# Speedfan....



## WereBo (Apr 5, 2008)

Apart from the usual anti-nastyware freeware, I don't use much freeware nowadays - However, 1 freebie I do use is '*Speedfan*', used to monitor the various PC's temperatures and display them in the System-Tray.

It's a bit of a hassle to get it working accurately, you need a 2nd utility for accurate temperatures, but once Speedfan is configured properly, it's an extremely handy utility to have sitting in your System-Tray.
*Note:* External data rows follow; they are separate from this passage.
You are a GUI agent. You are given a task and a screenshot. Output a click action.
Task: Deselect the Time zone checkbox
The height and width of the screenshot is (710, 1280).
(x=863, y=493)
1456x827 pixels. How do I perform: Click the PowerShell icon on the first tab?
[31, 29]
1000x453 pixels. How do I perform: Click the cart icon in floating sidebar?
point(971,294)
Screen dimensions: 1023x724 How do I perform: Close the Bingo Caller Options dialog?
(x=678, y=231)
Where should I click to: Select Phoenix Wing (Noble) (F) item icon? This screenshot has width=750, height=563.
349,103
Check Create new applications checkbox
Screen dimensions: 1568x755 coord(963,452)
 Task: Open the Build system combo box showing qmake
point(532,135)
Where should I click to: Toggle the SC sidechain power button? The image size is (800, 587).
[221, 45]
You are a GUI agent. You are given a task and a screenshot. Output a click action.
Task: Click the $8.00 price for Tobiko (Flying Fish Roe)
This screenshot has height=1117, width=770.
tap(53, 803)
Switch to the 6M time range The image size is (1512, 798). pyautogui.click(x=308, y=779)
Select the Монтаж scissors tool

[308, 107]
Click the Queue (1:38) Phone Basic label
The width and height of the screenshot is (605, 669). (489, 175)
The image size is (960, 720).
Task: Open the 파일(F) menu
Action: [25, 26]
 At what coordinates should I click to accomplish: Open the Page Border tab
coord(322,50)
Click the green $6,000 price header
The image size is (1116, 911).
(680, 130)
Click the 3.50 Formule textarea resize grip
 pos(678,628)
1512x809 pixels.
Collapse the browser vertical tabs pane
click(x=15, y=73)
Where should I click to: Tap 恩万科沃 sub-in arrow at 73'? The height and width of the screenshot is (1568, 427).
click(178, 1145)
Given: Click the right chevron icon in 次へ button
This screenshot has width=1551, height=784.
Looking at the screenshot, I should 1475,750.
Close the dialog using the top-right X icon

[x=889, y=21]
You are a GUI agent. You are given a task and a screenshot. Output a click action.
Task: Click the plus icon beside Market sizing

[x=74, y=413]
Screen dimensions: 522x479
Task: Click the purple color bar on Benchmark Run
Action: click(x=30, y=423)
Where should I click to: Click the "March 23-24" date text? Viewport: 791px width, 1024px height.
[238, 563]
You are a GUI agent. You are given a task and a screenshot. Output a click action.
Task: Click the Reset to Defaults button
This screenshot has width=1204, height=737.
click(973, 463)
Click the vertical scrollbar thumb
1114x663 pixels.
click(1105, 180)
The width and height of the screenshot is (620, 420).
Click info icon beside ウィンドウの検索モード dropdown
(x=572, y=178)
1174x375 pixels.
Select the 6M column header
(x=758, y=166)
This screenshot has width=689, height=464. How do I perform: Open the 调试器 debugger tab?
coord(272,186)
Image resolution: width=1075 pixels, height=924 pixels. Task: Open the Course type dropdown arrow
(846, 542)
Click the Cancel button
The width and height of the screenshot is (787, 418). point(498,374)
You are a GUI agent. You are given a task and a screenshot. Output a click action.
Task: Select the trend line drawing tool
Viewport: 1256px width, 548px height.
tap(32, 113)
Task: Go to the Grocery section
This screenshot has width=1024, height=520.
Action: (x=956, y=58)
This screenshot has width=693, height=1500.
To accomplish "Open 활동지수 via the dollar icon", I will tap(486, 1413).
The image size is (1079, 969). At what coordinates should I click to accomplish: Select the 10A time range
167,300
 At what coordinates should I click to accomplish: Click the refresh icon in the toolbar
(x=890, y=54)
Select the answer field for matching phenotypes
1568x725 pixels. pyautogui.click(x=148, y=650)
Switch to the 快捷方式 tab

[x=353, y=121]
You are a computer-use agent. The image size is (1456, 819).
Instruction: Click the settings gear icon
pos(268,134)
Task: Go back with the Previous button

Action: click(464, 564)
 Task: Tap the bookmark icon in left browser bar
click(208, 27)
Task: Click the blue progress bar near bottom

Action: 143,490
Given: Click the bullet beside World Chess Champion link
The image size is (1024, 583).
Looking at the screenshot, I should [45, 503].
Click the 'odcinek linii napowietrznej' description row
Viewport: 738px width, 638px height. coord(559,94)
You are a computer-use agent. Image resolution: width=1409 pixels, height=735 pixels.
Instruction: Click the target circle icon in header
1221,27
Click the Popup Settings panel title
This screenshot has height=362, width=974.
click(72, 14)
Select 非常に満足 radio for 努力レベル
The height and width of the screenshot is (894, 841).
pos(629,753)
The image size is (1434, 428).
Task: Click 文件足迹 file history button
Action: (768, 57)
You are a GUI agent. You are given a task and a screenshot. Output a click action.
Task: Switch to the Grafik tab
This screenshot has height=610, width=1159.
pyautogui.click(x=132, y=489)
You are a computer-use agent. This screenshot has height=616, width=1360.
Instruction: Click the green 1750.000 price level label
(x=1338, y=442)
It can also be used to control your PC's fans, if they're connected to the motherboard, but I've never used that part to see if/how it works.


----------



## joeten (Dec 4, 2008)

It's ok on a tower WereBo but useless on a laptop, it seldom gives accurate temps, on those, just a small point I know, still worth a mention.
This is another option HWMONITOR | Softwares | CPUID it also has some glitches with new motherboards, I hope they sort that soon.


----------



## WereBo (Apr 5, 2008)

The main thing I like with Speedfan (once it's been adjusted properly) is that it's very small and can permanently display in the sys-tray - Very handy for monitoring, if the PC is in a warm or dusty environment :wink:


----------



## joeten (Dec 4, 2008)

Yup, that is a good feature.


----------



## donetao (Mar 16, 2015)

I have speed fan! on my desk top. I'm going to look further how to use this freeware!
Very cool and the temps compare with Speccy temps. Never thought about putting it in the tray! It works great!
Thanks WereBO!!:thumb::thumb:


----------



## joeten (Dec 4, 2008)

This might be a useful place SpeedFan Configuration Manager


----------



## Stancestans (Apr 26, 2009)

I am yet to notice SpeedFan control my system/case fan. Nothing really happens despite setting it up correctly. I never interfere with the hsf, I let the cpu control its fan, which it does very well. My case fan is annoyingly loud, always running at full speed even if I manually set limits in speedfan. I suppose it's a matter of board compatibility/functionality. As for temps, I too like it's system tray feature, something HWMonitor lacks.


----------



## donetao (Mar 16, 2015)

Hi! SpeedFan also has a help section. I just discovered it!!


----------



## joeten (Dec 4, 2008)

It certainly does donteao as does imgburn and speccy or dvdflick to name a few it's always worth checking the tabs and features.


----------